The answer to the second question:
Actually, I have an NVIDIA Corporation GK208GLM [Quadro K610M]
. I also have CUDA
+ cuDNN
. (Therefore, the following answer is based on the fact that you have already installed CUDA 7.0+
+ cuDNN
correctly with the correct versions.) However, the problem is that I have a driver installed, but the GPU just does not work. I did this by following these steps:
First I did this lspci
and got:
01:00.0 VGA compatible controller: NVIDIA Corporation GK208GLM [Quadro K610M] (rev ff)
Status here rev ff . Then I did sudo update-pciids
and checked lspci
again and got:
01:00.0 VGA compatible controller: NVIDIA Corporation GK208GLM [Quadro K610M] (rev a1)

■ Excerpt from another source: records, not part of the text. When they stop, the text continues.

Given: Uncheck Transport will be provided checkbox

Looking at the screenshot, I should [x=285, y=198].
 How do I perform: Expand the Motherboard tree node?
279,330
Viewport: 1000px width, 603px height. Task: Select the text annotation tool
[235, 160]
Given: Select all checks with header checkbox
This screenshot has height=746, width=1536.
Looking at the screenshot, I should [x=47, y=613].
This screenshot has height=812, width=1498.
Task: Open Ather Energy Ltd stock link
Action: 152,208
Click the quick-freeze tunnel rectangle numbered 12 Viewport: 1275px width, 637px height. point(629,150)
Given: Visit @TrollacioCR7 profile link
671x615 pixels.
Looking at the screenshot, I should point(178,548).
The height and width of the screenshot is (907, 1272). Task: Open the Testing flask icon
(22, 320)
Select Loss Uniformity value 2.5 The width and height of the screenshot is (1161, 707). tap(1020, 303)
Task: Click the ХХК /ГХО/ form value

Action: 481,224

Nvidia GPU status is now correct as rev a1 . But now tensorflow
does not yet support the GPU. The following steps (the Nvidia driver I installed is the version of nvidia-352
):
sudo modprobe nvidia_352 sudo modprobe nvidia_352_uvm
to add the driver to the correct mode. Check again:
cliu@cliu-ubuntu:~$ lspci -vnn | grep -i VGA -A 12 01:00.0 VGA compatible controller [0300]: NVIDIA Corporation GK208GLM [Quadro K610M] [10de:12b9] (rev a1) (prog-if 00 [VGA controller]) Subsystem: Hewlett-Packard Company Device [103c:1909] Flags: bus master, fast devsel, latency 0, IRQ 16 Memory at cb000000 (32-bit, non-prefetchable) [size=16M] Memory at 50000000 (64-bit, prefetchable) [size=256M] Memory at 60000000 (64-bit, prefetchable) [size=32M] I/O ports at 5000 [size=128] Expansion ROM at cc000000 [disabled] [size=512K] Capabilities: <access denied> Kernel driver in use: nvidia cliu@cliu-ubuntu:~$ lsmod | grep nvidia nvidia_uvm 77824 0 nvidia 8646656 1 nvidia_uvm drm 348160 7 i915,drm_kms_helper,nvidia
We can find that the Kernel driver in use: nvidia
displayed Kernel driver in use: nvidia
and nvidia
are in the correct mode.
Now, use the example here to test the GPU:
cliu@cliu-ubuntu:~$ python Python 2.7.9 (default, Apr 2 2015, 15:33:21) [GCC 4.9.2] on linux2 Type "help", "copyright", "credits" or "license" for more information. >>> import tensorflow as tf >>> a = tf.constant([1.0, 2.0, 3.0, 4.0, 5.0, 6.0], shape=[2, 3], name='a') >>> b = tf.constant([1.0, 2.0, 3.0, 4.0, 5.0, 6.0], shape=[3, 2], name='b') >>> c = tf.matmul(a, b) >>> sess = tf.Session(config=tf.ConfigProto(log_device_placement=True)) I tensorflow/core/common_runtime/local_device.cc:25] Local device intra op parallelism threads: 8 I tensorflow/stream_executor/cuda/cuda_gpu_executor.cc:888] successful NUMA node read from SysFS had negative value (-1), but there must be at least one NUMA node, so returning NUMA node zero I tensorflow/core/common_runtime/gpu/gpu_init.cc:88] Found device 0 with properties: name: Quadro K610M major: 3 minor: 5 memoryClockRate (GHz) 0.954 pciBusID 0000:01:00.0 Total memory: 1023.81MiB Free memory: 1007.66MiB I tensorflow/core/common_runtime/gpu/gpu_init.cc:112] DMA: 0 I tensorflow/core/common_runtime/gpu/gpu_init.cc:122] 0: YI tensorflow/core/common_runtime/gpu/gpu_device.cc:643] Creating TensorFlow device (/gpu:0) -> (device: 0, name: Quadro K610M, pci bus id: 0000:01:00.0) I tensorflow/core/common_runtime/gpu/gpu_region_allocator.cc:47] Setting region size to 846897152 I tensorflow/core/common_runtime/local_session.cc:45] Local session inter op parallelism threads: 8 Device mapping: /job:localhost/replica:0/task:0/gpu:0 -> device: 0, name: Quadro K610M, pci bus id: 0000:01:00.0 I tensorflow/core/common_runtime/local_session.cc:107] Device mapping: /job:localhost/replica:0/task:0/gpu:0 -> device: 0, name: Quadro K610M, pci bus id: 0000:01:00.0 >>> print sess.run(c) b: /job:localhost/replica:0/task:0/gpu:0 I tensorflow/core/common_runtime/simple_placer.cc:289] b: /job:localhost/replica:0/task:0/gpu:0 a: /job:localhost/replica:0/task:0/gpu:0 I tensorflow/core/common_runtime/simple_placer.cc:289] a: /job:localhost/replica:0/task:0/gpu:0 MatMul: /job:localhost/replica:0/task:0/gpu:0 I tensorflow/core/common_runtime/simple_placer.cc:289] MatMul: /job:localhost/replica:0/task:0/gpu:0 [[ 22. 28.] [ 49. 64.]]
As you can see, the graphics processor is used.